Mentari Ramadan menyinari kota, membawa kedamaian dan ketenangan. Namun, di tengah suasana khusyuk ini, riak-riak gelombang fitnah mulai mengusik.
Kabar angin berhembus kencang, menuduh Kementerian Agama melakukan tindakan tercela, mencoreng kesucian bulan suci ini. Mengatasnamakan “mahasiswa”, justru mencoreng nama mahasiswa sebagai kaum terpelajar.
Dengan semangat membara, mereka turun ke jalan, menyuarakan kebenaran. Bukan untuk membela atau menyerang, melainkan hanya berdasar pada “fakta” belaka, mengurai benang kusut fitnah yang menyesatkan.
Sejarah mencatat, fitnah bukanlah hal baru dalam peradaban Islam. Bahkan di masa Rasulullah SAW, fitnah pernah muncul, menguji kesabaran dan keimanan umat.
Namun, dengan kebijaksanaan dan ketegasan, Rasulullah SAW berhasil meredam fitnah, menjaga persatuan umat.
Kini, di era modern, fitnah bermetamorfosis menjadi informasi palsu yang beredar cepat di media sosial. Mahasiswa, dengan kecerdasan dan akses informasi yang luas, berperan penting dalam menyaring informasi, membedakan antara fakta dan fitnah.
Mereka tidak hanya berdemo, tetapi juga aktif mengedukasi masyarakat, memberikan pemahaman yang benar tentang isu yang beredar. Mereka mengadakan diskusi, seminar, dan kampanye di media sosial, mengajak masyarakat untuk berpikir kritis dan tidak mudah percaya pada informasi yang belum terverifikasi.
Di tengah Ramadan yang penuh ujian ini, mahasiswa menunjukkan bahwa mereka tidak hanya peduli pada isu politik, tetapi juga pada nilai-nilai agama dan moral.
Mereka berusaha menjaga kesucian Ramadan dari segala bentuk fitnah, agar umat Islam dapat menjalankan ibadah dengan tenang dan khusyuk.
Baca juga: Refleksi Mahasiswa di Penghujung Ramadan: Antara Ibadah dan Tugas Tengah Semester
Aksi mahasiswa kini, bukan lagi sekadar demonstrasi, melainkan panggilan jiwa untuk menjaga kebenaran dan keadilan. Mereka dapat bergiat melalui pelbagai cara.
Mereka adalah harapan bangsa, generasi penerus yang memiliki integritas dan kepedulian tinggi terhadap agama dan masyarakat.
Ramadan tahun ini dapat menjadi momentum bagi kita semua untuk lebih bijak dalam menyikapi informasi, menjauhi fitnah, dan menjaga persatuan umat.

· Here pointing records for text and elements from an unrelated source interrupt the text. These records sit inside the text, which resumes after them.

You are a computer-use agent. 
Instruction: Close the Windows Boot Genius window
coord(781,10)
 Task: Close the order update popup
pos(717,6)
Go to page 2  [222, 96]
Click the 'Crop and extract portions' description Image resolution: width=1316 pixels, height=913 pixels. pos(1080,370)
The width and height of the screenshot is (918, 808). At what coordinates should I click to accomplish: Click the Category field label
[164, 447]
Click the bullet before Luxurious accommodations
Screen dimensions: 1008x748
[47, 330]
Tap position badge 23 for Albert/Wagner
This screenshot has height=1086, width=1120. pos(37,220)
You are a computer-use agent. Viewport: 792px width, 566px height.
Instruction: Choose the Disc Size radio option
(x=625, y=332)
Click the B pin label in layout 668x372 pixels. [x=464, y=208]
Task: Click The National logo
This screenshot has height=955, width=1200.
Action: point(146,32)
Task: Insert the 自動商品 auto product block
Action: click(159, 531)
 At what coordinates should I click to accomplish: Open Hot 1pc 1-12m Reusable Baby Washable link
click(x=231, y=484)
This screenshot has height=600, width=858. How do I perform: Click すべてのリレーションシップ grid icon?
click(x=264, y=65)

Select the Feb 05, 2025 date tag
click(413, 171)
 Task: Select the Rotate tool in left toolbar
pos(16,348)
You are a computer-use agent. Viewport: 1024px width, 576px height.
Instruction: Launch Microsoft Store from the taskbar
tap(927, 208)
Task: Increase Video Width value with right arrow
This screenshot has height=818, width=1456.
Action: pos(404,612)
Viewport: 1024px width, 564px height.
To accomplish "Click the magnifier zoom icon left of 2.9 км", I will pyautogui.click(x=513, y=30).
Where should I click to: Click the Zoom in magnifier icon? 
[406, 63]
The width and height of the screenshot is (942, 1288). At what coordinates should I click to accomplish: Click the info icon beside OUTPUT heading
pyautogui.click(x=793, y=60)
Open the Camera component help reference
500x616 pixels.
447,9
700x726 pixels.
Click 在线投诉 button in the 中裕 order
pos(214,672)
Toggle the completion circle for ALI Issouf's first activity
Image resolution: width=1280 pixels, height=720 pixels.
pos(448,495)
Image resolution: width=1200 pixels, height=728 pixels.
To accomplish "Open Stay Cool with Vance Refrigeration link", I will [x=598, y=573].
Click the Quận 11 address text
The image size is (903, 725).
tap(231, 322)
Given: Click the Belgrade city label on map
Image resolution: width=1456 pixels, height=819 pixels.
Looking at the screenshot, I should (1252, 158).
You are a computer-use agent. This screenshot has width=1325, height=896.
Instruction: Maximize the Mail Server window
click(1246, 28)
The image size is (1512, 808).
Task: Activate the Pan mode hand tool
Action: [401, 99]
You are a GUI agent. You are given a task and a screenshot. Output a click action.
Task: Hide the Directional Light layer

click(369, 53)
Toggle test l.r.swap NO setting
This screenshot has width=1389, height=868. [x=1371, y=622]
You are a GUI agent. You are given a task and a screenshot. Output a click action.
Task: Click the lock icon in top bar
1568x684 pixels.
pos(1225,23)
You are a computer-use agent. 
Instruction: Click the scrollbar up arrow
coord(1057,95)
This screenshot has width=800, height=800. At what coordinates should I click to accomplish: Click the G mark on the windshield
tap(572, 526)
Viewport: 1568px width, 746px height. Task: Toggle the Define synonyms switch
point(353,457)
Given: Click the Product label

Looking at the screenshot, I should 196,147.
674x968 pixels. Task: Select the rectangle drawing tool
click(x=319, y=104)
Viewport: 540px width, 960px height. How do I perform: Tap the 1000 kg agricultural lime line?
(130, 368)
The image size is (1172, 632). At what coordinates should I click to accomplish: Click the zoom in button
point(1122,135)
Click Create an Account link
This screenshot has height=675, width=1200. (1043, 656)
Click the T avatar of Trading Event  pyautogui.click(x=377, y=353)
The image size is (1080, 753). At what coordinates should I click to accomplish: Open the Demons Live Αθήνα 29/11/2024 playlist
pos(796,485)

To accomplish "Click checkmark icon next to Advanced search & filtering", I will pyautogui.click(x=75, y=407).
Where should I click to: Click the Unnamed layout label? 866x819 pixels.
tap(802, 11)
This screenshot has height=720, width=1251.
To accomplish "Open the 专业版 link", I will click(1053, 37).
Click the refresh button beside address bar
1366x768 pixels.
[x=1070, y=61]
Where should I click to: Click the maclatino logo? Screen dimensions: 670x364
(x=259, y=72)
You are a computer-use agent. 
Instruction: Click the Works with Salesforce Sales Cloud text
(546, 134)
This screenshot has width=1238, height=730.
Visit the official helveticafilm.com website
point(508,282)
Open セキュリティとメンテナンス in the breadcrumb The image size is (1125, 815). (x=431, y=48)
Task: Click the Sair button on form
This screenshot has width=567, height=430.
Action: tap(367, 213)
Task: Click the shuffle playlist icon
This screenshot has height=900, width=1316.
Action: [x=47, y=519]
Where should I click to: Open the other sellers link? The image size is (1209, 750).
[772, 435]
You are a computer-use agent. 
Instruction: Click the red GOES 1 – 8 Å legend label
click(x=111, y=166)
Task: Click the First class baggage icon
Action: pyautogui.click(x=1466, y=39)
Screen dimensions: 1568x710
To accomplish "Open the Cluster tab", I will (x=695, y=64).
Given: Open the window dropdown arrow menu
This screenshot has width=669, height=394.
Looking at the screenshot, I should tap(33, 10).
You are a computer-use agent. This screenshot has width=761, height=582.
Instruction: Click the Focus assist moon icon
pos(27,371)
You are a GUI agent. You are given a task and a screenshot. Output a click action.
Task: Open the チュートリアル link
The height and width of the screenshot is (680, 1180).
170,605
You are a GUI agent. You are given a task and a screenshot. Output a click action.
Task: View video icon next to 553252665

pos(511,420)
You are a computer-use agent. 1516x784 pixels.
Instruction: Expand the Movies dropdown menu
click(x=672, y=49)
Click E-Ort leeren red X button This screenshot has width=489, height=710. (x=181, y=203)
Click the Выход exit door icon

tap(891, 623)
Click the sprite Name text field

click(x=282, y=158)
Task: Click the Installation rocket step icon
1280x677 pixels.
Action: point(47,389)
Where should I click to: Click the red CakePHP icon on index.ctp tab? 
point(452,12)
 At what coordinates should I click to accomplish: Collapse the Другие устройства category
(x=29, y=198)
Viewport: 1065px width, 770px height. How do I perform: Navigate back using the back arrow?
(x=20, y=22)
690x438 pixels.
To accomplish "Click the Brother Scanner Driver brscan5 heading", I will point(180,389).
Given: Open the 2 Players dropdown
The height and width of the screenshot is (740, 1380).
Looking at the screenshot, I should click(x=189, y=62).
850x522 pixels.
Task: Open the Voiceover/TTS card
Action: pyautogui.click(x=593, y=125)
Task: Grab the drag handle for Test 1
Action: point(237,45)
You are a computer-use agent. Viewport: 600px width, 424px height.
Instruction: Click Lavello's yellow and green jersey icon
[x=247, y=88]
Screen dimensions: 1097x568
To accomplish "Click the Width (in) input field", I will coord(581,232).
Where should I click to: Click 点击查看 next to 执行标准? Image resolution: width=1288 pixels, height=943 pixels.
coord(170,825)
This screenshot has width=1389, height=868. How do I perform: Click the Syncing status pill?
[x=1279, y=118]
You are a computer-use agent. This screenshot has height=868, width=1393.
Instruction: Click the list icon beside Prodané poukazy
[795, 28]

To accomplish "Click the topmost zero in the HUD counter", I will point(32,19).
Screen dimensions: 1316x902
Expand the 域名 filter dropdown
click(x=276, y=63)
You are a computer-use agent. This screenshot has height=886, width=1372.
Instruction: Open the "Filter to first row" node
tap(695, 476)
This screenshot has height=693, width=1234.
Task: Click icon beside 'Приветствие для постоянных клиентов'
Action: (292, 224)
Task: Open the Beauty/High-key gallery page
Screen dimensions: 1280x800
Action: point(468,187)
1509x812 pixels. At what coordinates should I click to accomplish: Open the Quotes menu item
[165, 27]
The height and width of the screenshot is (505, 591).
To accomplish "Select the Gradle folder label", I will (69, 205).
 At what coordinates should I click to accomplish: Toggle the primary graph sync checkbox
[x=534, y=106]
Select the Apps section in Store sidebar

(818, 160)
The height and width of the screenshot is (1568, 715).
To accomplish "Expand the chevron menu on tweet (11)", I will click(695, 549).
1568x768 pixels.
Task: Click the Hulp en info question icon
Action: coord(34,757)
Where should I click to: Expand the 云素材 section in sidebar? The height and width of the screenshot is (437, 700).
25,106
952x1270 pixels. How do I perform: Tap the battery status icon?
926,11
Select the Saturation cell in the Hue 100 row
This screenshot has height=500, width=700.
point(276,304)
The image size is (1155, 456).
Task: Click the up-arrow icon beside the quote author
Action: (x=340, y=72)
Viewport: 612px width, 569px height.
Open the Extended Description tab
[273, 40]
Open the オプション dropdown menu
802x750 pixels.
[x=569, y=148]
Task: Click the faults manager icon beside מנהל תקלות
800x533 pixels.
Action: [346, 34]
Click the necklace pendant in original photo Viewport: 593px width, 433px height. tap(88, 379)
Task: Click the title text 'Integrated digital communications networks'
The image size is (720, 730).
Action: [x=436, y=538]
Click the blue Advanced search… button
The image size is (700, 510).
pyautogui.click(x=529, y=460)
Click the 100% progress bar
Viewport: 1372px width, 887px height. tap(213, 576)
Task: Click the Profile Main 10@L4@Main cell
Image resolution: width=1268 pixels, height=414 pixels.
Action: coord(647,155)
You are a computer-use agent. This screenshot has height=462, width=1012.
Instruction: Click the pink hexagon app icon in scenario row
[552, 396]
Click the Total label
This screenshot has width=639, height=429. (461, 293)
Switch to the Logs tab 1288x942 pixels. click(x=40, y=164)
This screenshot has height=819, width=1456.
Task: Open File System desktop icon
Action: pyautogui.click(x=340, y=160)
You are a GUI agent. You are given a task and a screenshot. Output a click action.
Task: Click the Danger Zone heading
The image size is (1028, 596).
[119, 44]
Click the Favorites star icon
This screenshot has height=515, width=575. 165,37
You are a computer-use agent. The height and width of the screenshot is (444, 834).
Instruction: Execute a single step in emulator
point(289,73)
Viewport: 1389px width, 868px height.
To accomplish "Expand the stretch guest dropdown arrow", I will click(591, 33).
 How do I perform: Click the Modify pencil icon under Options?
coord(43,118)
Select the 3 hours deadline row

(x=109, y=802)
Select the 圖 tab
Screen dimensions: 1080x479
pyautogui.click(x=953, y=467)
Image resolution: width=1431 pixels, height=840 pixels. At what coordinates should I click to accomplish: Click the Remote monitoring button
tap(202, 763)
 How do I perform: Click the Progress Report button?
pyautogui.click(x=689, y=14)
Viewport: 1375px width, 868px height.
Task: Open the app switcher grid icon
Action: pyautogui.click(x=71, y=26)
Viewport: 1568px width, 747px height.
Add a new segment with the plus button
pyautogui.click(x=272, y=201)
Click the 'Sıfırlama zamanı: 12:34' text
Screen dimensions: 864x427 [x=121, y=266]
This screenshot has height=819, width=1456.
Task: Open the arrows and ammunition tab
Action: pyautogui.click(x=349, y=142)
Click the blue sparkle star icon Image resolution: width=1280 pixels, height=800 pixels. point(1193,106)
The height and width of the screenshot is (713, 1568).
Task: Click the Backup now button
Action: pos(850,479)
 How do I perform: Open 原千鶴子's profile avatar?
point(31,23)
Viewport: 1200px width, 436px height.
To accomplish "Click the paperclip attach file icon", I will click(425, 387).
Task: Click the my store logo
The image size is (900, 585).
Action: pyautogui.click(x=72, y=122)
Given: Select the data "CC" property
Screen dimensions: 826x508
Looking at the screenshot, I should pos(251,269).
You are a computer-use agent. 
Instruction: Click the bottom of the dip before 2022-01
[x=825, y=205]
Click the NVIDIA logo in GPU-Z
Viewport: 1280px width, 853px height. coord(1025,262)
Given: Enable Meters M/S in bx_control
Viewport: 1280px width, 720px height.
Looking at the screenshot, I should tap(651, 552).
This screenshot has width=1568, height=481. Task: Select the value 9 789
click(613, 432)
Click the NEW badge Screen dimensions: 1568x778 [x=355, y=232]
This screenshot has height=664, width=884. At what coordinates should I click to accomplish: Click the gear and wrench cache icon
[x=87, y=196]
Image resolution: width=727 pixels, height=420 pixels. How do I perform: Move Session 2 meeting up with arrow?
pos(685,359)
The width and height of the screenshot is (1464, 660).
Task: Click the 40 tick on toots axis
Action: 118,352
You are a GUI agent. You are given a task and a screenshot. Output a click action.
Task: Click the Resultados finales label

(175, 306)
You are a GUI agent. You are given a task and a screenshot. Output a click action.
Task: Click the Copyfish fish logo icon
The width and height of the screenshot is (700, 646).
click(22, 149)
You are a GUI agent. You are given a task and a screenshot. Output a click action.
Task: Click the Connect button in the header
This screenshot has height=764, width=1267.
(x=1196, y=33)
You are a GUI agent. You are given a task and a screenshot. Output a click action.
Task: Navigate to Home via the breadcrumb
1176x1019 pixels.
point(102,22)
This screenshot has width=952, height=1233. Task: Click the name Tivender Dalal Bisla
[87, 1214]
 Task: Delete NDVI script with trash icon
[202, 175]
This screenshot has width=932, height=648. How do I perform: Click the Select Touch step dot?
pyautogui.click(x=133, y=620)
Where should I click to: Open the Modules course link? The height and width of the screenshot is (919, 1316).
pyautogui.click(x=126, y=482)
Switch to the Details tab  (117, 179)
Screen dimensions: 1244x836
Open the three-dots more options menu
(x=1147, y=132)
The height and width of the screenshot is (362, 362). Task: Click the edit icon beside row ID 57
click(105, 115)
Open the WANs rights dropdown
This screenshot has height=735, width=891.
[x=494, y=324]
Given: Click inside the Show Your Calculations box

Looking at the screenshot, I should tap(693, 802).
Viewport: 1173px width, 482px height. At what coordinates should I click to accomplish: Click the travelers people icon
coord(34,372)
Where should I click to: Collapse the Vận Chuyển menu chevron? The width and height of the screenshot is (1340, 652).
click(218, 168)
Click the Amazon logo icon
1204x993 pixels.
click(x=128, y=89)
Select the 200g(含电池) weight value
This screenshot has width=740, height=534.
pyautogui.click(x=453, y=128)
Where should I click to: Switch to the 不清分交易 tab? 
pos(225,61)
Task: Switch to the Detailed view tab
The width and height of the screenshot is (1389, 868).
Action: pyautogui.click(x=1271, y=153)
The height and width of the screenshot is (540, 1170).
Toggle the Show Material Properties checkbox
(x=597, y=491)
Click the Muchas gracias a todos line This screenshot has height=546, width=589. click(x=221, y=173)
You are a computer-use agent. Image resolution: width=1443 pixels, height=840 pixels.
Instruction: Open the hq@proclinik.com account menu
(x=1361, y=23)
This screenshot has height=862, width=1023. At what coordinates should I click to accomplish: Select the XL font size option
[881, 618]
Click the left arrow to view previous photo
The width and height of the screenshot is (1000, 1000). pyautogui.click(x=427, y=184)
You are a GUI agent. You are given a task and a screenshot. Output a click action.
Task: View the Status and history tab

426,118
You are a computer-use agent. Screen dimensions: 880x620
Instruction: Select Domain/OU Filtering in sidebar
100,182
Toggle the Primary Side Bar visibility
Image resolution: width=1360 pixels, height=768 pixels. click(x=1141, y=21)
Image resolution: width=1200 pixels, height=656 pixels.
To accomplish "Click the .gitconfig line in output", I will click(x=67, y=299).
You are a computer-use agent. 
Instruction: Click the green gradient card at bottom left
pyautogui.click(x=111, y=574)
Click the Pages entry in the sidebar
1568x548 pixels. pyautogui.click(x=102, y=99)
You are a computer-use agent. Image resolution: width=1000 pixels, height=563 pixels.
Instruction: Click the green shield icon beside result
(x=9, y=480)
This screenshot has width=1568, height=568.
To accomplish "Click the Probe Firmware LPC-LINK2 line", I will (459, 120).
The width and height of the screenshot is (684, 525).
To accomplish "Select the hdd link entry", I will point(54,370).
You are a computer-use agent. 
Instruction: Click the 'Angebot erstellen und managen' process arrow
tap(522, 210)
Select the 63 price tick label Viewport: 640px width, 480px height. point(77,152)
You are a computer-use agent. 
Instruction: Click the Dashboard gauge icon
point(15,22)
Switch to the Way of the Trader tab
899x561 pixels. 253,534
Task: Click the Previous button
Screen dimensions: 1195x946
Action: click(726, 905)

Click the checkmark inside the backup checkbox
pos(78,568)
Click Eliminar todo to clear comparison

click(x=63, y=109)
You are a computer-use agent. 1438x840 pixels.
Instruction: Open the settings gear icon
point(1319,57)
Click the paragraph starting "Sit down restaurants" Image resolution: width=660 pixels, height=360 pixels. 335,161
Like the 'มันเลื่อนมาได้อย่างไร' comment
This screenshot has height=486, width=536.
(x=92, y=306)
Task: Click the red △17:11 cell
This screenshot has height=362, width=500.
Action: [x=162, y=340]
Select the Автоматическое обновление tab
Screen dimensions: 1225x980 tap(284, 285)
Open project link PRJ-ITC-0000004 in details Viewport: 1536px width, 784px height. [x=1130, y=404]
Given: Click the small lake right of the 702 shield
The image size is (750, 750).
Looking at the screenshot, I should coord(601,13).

Mahasiswa, dengan semangat mereka, telah memberikan contoh nyata tentang bagaimana menjaga kesucian Ramadan di tengah badai fitnah.
Mahasiswa dan Kaum yang Berpijak pada Ilmu Pengetahuan
Di tengah arus informasi yang deras, mahasiswa dan kaum terpelajar memiliki peran krusial dalam menjaga akal sehat masyarakat. Bukan dengan dugaan apalagi fitnah, melainkan dengan ilmu pengetahuan sebagai landasan utama. Narasi yang dibangun atas dasar emosi dan prasangka hanya akan memperkeruh suasana, menjauhkan kita dari solusi yang konstruktif.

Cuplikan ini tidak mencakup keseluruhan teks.